Carlat Staff
REVIEW OF: Eyting M et al, Nature 2025;641:438–446
STUDY TYPE: Prospective cohort study (natural experiment)
What is the connection between vaccines and dementia? Observational studies of influenza, pneumococcal, and shingles vaccines suggest lower dementia rates among vaccinated adults. But these findings are vulnerable to confounding, especially healthy-user bias, as people who get vaccinated tend to be healthier and more engaged in care to begin with. This study sidestepped that problem by taking advantage of a quirk in Wales: Adults born on or after September 2, 1933 were eligible for the live zoster vaccine (Zostavax), while those born just days earlier were not.

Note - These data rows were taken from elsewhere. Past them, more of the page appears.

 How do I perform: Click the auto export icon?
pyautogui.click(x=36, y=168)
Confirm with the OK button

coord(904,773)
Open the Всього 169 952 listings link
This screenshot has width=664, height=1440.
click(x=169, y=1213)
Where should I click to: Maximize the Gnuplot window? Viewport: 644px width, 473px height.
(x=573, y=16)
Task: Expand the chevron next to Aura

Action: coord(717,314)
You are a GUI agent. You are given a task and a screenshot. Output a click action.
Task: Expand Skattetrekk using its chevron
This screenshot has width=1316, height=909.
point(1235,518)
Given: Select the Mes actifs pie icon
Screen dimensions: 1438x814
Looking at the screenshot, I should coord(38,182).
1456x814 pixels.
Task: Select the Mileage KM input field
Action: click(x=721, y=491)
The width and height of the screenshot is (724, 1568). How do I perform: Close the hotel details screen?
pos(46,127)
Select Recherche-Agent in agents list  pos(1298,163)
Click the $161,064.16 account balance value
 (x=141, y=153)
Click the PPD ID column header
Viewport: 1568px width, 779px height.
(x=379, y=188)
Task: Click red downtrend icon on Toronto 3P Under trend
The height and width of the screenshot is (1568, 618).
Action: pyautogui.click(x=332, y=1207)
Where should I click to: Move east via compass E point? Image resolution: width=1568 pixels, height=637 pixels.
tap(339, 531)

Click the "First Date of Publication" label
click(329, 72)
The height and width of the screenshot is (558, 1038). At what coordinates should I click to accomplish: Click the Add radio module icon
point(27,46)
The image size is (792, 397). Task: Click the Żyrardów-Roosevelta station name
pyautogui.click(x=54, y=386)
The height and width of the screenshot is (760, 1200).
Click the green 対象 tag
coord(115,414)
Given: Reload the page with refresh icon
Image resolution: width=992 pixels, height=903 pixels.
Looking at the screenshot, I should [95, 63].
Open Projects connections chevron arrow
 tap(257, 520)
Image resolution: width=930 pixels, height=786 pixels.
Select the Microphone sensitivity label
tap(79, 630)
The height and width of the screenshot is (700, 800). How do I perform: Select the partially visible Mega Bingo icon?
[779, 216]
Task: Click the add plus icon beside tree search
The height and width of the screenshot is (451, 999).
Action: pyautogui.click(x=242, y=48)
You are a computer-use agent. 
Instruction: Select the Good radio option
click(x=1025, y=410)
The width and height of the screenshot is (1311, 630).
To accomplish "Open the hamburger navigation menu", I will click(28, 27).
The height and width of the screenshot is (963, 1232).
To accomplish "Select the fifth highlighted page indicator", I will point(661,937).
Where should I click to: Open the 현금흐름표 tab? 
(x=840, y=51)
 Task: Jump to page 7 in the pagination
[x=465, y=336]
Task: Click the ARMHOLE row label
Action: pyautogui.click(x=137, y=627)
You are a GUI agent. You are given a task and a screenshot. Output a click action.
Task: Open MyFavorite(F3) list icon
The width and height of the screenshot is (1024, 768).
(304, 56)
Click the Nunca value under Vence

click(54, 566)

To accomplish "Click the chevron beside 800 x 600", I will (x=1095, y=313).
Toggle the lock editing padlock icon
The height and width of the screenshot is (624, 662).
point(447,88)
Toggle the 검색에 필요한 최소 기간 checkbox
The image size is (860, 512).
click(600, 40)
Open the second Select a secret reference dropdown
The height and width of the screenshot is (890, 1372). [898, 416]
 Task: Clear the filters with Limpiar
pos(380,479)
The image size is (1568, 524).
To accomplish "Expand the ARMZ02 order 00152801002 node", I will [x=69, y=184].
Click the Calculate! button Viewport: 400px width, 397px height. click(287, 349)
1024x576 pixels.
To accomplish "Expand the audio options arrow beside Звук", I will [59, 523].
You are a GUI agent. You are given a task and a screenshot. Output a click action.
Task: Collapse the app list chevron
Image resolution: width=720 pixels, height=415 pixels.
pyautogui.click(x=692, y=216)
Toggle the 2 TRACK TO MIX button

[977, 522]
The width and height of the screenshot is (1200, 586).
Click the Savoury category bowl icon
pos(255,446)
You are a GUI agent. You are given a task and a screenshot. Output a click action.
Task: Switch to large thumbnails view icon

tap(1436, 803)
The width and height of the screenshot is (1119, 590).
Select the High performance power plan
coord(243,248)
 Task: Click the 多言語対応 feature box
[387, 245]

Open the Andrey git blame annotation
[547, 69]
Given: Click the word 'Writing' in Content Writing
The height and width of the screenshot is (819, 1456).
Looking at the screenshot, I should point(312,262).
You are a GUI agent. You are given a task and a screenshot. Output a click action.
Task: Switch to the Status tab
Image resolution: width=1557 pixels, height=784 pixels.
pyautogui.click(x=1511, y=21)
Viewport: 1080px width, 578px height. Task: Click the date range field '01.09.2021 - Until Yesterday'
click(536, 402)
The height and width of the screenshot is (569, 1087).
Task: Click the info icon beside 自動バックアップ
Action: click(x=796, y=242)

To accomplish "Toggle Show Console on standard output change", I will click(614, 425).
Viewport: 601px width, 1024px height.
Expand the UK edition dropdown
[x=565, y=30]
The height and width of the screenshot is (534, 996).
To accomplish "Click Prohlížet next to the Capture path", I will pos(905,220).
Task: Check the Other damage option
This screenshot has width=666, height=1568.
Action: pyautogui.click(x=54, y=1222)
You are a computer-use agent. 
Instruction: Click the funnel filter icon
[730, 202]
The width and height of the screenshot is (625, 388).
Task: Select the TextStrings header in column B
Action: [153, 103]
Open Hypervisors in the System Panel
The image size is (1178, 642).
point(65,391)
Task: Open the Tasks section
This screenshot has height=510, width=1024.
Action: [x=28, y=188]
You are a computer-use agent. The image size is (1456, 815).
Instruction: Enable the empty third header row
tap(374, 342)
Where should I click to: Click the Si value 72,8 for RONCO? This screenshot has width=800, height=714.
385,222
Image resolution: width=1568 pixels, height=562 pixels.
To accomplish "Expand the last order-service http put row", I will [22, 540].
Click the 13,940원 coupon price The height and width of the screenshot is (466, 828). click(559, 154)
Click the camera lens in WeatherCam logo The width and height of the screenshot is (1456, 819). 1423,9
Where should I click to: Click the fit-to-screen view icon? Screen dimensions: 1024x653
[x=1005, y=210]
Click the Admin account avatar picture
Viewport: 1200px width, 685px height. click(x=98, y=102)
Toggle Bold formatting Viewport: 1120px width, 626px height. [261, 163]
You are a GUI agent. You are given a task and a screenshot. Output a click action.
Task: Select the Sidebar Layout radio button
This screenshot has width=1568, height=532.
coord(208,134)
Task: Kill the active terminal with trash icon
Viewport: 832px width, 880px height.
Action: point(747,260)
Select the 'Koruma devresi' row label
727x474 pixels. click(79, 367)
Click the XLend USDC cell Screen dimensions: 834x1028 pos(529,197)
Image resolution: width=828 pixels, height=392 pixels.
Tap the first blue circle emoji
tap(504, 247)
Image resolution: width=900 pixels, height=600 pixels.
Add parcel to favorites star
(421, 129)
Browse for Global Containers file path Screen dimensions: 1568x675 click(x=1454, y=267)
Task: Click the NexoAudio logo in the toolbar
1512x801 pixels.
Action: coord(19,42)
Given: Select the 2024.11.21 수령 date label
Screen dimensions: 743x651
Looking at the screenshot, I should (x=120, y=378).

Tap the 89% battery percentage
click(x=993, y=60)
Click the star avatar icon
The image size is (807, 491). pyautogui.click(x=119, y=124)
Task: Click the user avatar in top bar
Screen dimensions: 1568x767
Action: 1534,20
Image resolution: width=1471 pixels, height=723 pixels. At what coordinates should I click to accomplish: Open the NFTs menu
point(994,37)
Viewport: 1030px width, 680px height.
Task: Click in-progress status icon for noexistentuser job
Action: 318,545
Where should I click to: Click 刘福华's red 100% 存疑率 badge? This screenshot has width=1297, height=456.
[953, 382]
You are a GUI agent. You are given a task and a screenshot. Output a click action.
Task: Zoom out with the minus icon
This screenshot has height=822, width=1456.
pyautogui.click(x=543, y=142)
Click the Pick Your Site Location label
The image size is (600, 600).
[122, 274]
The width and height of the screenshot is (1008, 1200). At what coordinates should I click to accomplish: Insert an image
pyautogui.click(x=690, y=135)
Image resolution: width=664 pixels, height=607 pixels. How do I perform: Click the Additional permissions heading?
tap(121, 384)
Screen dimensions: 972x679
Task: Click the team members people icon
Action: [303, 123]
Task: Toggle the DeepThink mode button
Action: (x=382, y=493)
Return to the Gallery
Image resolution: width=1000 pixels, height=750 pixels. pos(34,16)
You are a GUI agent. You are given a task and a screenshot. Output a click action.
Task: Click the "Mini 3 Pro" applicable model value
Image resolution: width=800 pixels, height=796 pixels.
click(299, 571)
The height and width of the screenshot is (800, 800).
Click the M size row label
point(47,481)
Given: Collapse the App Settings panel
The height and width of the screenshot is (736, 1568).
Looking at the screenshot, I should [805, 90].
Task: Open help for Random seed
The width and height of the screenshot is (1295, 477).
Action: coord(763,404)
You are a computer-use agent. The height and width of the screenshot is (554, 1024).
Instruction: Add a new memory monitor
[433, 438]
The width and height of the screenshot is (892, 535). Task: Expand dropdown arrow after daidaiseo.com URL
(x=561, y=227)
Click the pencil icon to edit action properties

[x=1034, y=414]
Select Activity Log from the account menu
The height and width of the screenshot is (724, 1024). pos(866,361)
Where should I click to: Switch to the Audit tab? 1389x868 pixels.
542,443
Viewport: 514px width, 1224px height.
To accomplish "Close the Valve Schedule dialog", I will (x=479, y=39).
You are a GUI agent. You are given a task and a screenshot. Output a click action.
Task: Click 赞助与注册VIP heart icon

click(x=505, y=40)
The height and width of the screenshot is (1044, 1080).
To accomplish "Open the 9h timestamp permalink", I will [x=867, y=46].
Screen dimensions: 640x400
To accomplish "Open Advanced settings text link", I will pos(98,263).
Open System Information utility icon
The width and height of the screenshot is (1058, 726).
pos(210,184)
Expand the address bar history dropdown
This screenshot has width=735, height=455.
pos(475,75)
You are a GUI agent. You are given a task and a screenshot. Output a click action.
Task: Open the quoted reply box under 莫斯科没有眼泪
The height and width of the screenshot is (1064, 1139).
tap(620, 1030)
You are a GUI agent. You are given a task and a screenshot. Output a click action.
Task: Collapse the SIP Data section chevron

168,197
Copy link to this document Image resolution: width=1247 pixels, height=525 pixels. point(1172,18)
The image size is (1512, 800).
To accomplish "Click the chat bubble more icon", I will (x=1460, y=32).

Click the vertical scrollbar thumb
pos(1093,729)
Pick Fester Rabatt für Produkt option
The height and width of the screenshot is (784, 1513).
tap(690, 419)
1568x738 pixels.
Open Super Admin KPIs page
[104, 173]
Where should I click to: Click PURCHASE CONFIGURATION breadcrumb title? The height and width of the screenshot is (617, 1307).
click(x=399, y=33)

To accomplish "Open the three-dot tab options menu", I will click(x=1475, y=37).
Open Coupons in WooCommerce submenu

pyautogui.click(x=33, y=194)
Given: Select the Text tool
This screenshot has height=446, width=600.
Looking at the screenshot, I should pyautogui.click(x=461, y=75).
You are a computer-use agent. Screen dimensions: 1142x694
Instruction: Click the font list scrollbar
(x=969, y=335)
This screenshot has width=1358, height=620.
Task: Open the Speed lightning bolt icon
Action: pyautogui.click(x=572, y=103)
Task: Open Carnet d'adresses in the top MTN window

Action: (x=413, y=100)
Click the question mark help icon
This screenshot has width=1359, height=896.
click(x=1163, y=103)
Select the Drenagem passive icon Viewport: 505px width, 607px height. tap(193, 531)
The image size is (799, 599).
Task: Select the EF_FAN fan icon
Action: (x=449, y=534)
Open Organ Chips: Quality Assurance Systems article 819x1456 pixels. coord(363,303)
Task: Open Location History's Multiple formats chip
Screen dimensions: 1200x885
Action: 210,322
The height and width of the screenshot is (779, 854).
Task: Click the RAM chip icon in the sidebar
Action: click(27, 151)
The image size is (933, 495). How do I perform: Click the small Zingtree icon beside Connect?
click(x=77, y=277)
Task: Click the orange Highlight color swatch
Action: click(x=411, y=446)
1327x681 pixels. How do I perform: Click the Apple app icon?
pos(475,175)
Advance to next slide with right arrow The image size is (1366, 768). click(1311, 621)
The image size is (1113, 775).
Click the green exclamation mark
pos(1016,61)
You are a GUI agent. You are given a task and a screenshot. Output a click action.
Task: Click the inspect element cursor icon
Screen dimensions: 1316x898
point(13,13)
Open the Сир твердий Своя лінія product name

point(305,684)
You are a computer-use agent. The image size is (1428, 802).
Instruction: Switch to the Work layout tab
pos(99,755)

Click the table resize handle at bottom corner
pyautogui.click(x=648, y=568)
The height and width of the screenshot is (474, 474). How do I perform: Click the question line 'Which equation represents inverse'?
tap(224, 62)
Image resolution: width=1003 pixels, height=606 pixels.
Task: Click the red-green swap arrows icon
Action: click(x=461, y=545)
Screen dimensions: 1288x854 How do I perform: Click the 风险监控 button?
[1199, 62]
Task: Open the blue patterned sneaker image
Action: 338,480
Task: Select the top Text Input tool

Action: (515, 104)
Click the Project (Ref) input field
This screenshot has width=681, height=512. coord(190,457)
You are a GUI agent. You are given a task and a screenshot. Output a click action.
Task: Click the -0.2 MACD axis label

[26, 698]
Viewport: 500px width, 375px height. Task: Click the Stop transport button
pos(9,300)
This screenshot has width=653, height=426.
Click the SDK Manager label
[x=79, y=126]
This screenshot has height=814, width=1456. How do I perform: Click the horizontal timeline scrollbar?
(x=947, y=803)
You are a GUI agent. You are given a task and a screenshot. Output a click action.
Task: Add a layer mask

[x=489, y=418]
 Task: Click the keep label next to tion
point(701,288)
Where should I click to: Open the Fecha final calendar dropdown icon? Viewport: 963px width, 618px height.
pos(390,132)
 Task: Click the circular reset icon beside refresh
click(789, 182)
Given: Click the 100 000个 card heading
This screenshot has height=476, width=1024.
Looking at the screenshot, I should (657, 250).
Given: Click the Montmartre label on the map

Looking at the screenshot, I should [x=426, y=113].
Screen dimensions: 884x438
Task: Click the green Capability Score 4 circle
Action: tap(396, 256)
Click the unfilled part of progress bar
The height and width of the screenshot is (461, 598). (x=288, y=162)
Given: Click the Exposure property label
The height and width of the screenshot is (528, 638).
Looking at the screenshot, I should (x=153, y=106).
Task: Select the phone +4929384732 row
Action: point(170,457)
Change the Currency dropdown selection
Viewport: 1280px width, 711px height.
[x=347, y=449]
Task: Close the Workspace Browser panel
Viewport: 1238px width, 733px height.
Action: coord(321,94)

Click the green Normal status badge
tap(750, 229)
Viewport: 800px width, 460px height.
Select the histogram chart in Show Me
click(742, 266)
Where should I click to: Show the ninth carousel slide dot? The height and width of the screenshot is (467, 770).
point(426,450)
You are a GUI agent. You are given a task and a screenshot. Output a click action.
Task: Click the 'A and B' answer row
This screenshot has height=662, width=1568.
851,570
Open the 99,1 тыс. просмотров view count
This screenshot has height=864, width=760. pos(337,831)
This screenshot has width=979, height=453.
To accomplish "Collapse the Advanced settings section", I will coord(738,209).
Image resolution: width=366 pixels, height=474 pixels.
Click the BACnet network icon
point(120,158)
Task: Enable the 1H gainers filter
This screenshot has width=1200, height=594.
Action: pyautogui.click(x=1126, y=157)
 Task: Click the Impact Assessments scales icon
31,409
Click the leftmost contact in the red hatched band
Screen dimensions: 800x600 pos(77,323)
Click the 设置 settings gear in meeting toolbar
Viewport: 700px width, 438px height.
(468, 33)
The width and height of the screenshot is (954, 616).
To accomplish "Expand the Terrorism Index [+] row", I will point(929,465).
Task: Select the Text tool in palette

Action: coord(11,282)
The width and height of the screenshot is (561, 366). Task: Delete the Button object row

That cutoff created two nearly identical groups differing mainly in vaccine eligibility.
Researchers followed 282,541 adults born between 1925 and 1942 for 7 years using electronic health records. They tracked new dementia diagnoses and examined dementia-related deaths using national mortality data.
Vaccine eligibility led to a 3.5 percentage point absolute reduction in dementia diagnoses, corresponding to a 20% relative reduction. The protective association was stronger in women, though vaccine effectiveness against shingles itself did not differ by sex. Population mortality data from England and Wales showed similar patterns, with vaccine eligibility associated with 1 fewer dementia-related death for every 20 cases over 9 years. That consistency across datasets makes it less likely the results are due to chance or confounding.
CARLAT TAKE
This study provides some of the strongest quasi-experimental evidence yet that preventing shingles might also lower dementia risk. The caveat: It looked at Zostavax, which has now been largely replaced by Shingrix, and we don’t know if the newer vaccine carries the same benefit. Still, when you’re recommending shingles vaccination to older adults, you can reasonably mention a possible long-term brain benefit. Just don’t promise quick cognitive dividends.